VTA officials also proclaimed the $9 billion projection to be inaccurate. “We studied the risk report 10 times to Sunday,” VTA’s BART program chief Takis Salpeas told the Bay Area News Group when that report was made public. He said the feds’ report was “not an engineering study, and it’s not a construction cost estimate. It’s a probabilistic ‘what if’ assessment.”


But that’s not what they were saying behind closed doors, or at least in private text messages obtained by the Bay Area News Group. The messages show that he and San Jose Mayor Sam Liccardo were quite eager to remove information about those potential cost and time overruns.

“We need to be very ‘silent’ about our budget issues,” Salpeas texted to Licardo, per text messages obtained by the news group. “As you know, we have 9 major construction teams shortlisted,” he texted, adding, “They [sic] listening to everything!! I know you know.”

When the $9 billion figure hit the fan, Liccardo texted Salpeas. “I’m sure you caught the part in the federal announcement where they assert the project cost ‘is expected to be $9.148 billion.’ Can we ask them to revise that language??”

For his part, Salpeas defended his concealment of the budget esrimate. He said that having higher costs  “on the street” (that is, public knowledge) would tempt contractors to charge more for their work. “If I had to do it all over again, I would say the same message,” he told the Bay Area News Group.

Liccardo sounded a similar note in his Medium post. “If I had disclosed that information publicly, it would have encouraged those private contractors to increase their bids, costing taxpayers hundreds of millions of dollars," he said. "I would do precisely the same thing if I were confronted with this issue today. Any other public official representing our taxpayers should do similarly.” (Emphasis his.)
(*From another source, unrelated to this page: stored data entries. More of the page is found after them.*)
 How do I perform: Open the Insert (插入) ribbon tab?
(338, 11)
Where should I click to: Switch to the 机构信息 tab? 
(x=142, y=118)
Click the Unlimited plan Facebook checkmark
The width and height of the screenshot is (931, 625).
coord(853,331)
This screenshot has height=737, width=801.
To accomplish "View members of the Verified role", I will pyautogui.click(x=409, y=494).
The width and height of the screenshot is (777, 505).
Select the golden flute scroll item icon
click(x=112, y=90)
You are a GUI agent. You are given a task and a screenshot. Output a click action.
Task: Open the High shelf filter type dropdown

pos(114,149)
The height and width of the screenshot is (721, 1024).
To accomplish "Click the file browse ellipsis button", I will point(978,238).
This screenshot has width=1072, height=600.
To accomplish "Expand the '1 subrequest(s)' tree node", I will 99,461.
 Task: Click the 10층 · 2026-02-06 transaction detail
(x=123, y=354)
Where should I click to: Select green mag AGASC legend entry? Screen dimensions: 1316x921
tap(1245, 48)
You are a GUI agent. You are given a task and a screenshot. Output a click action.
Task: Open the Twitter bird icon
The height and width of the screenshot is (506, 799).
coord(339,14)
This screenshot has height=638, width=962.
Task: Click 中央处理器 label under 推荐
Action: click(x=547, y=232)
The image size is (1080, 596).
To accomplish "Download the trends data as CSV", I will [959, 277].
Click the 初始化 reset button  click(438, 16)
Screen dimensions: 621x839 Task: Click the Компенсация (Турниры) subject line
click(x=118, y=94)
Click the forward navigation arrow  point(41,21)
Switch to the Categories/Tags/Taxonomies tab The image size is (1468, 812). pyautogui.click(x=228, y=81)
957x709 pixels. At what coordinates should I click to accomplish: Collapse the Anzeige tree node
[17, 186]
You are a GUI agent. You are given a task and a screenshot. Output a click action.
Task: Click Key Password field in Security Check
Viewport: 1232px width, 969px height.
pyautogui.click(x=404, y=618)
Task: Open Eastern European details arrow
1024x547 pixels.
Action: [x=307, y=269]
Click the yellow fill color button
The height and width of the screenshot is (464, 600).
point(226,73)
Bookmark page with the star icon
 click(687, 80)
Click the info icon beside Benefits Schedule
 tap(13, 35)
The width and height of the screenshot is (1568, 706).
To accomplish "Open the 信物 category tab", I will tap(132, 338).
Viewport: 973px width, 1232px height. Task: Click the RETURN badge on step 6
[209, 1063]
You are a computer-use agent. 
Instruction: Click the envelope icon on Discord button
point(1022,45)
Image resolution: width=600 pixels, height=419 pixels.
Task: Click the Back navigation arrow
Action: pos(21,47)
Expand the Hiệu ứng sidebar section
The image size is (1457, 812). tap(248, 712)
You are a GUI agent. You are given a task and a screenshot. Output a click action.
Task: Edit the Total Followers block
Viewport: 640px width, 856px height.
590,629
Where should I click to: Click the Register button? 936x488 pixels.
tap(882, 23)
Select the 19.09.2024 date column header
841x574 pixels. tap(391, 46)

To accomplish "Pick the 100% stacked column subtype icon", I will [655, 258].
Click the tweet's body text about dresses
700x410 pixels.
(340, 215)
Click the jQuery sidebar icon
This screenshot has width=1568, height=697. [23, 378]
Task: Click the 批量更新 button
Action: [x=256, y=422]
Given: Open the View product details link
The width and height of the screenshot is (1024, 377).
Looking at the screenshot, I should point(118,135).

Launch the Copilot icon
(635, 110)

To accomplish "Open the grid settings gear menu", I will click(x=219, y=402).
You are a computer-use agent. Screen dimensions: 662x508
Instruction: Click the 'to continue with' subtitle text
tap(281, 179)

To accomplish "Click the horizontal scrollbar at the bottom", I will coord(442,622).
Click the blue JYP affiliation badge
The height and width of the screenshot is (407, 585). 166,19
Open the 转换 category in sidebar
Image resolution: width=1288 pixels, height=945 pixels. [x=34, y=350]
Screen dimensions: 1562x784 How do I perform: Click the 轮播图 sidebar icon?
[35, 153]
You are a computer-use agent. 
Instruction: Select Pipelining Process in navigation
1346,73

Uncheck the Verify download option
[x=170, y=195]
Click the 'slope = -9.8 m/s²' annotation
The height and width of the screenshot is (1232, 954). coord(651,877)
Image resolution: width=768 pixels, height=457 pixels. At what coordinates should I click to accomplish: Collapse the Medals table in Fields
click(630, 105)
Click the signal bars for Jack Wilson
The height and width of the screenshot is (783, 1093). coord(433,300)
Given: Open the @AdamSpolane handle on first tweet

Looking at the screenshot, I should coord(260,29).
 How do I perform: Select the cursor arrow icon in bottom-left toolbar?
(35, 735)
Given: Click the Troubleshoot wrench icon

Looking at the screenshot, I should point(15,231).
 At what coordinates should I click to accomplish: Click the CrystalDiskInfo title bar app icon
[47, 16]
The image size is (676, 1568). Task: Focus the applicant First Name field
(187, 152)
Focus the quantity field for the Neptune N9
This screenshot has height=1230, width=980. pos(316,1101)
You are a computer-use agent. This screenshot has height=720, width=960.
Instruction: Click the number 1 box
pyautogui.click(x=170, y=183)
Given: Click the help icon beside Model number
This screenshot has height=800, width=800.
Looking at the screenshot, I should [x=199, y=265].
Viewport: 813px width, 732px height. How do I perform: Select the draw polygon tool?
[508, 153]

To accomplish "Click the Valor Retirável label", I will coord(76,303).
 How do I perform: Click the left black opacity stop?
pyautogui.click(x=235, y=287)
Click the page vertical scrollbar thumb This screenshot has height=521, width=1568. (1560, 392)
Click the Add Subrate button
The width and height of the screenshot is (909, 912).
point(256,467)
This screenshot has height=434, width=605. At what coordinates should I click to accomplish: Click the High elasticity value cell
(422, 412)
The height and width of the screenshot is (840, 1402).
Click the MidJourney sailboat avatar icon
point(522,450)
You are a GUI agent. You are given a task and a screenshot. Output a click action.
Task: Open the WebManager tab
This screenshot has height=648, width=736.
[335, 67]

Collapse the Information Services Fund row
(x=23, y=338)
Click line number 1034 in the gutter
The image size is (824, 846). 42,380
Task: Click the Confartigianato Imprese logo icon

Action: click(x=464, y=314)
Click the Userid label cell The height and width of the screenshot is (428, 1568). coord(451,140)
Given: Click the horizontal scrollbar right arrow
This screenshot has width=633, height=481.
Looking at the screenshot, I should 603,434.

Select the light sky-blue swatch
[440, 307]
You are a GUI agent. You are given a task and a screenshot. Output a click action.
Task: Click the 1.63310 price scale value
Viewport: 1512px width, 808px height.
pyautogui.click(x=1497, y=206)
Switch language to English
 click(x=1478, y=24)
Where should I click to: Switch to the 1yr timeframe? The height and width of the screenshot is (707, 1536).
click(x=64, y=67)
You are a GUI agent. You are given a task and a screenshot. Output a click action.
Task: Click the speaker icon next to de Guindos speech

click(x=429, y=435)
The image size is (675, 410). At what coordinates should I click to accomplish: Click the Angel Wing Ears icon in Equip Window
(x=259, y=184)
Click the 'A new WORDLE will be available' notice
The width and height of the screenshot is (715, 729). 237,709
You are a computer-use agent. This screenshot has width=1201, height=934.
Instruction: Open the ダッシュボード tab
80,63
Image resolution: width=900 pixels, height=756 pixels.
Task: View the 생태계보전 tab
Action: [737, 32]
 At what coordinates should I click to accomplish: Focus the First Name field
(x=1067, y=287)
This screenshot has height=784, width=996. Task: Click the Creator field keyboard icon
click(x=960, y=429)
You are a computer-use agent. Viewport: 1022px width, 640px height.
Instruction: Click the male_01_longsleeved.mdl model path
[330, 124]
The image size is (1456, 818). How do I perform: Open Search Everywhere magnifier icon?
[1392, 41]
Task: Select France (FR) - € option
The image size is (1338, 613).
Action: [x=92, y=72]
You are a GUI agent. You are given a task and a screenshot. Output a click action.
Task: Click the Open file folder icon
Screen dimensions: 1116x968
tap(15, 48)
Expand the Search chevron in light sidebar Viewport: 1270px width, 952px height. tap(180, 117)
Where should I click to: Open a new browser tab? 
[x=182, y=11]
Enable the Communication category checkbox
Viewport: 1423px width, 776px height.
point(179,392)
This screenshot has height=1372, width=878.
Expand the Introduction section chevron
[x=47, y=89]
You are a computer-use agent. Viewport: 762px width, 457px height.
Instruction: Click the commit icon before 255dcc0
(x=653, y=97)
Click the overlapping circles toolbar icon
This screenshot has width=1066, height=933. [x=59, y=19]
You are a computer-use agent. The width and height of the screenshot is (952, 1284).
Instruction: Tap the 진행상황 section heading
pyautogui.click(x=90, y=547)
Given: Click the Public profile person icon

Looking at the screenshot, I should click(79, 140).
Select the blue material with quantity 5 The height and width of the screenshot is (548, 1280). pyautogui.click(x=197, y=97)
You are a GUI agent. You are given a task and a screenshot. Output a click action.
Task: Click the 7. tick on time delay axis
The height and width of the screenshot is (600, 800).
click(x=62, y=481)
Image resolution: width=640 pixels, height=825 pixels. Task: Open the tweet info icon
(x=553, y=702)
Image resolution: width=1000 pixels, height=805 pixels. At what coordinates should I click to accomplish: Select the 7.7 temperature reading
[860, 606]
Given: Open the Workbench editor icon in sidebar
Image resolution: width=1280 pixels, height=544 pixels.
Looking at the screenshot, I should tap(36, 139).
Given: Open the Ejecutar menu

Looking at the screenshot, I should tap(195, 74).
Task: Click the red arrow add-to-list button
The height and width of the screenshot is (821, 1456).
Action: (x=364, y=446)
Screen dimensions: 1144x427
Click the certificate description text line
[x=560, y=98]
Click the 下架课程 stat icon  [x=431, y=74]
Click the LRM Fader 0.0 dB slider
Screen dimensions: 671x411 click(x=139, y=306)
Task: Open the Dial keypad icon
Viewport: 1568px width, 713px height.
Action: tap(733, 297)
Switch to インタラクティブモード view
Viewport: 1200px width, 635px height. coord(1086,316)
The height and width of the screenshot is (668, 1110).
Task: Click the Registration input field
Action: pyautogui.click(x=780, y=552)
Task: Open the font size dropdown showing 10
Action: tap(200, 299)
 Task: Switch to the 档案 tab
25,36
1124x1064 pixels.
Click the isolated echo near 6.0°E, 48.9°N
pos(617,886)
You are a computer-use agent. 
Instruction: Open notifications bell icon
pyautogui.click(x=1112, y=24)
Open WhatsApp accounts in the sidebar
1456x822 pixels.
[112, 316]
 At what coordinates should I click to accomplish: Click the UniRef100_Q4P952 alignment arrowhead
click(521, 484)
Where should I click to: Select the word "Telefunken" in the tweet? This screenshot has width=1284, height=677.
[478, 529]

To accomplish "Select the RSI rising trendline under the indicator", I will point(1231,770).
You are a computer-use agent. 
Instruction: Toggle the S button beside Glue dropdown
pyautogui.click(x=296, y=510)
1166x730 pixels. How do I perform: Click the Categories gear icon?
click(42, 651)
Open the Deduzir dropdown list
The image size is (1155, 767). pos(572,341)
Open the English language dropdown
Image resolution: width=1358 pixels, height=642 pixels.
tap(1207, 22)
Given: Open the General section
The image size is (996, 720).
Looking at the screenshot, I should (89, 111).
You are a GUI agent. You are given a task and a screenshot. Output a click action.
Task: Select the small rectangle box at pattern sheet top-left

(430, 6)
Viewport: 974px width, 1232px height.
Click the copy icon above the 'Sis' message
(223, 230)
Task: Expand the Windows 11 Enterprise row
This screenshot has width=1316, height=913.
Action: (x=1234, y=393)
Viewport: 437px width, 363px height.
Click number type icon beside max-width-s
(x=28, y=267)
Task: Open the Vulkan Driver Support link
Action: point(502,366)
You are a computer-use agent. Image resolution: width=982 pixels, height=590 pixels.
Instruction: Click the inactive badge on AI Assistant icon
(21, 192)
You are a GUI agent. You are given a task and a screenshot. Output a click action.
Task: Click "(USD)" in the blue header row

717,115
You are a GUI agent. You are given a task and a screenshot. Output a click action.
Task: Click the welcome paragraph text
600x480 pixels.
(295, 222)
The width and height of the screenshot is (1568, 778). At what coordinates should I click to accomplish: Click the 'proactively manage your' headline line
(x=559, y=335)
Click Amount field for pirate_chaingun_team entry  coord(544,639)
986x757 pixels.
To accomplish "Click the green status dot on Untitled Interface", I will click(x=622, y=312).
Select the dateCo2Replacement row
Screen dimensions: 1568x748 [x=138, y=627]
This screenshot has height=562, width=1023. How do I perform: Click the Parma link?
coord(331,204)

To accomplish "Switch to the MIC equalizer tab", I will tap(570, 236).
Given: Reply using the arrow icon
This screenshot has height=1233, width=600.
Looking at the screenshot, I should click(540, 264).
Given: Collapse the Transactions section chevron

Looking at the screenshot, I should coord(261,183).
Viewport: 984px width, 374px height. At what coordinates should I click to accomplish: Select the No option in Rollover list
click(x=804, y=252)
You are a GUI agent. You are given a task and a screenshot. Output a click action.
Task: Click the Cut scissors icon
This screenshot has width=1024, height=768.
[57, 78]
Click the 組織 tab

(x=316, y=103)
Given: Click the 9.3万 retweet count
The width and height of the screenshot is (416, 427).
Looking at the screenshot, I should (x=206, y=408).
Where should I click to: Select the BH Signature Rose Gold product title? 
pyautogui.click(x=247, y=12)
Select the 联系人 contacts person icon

Still, the news group reports that Liccardo “will now ask for an independent review” of projects costs. He argues wih the Bay Area News Group's characterization of this as a "reversal."

"Contrary to the implication of the article, the decision to consider yet another independent review of the tunnel alignment has little to do with the construction cost issue." Liccardo said on Medium. "Rather, it addresses concerns by some that design elements relevant to safe passenger access from Santa Clara Street, transit-oriented development, and rider transfers to other transit systems could improve with a dual-bore tunnel. Moreover, this memorandum does not constitute a 'reversal,' because the single-bore design remains the Board-reviewed proposed project."

This entire project involves merely six miles of additional BART tracks, though admittedly, it tunnels through a densely populated urban area — something that BART has not had to do since the original construction work in the 1970s. As Liccardo mentioned, the debate over how to handle this lengthy construction project is whether to build single-bore or twin-bore tunnels, with Liccardo and the VTA preferring the single-bore design, insisting the construction would cause fewer disutions to San Jose streets.

"The proposals reflect a continuation of the sentiment of the unanimous public vote of the San José City Council in December 2021, to encourage VTA to fully and publicly vet alternatives and options in project design prior to the final vote on the project," Liccardo said on Medium.

Note: This post has been updated with comments from Mayor Sam Liccardo's Medium post.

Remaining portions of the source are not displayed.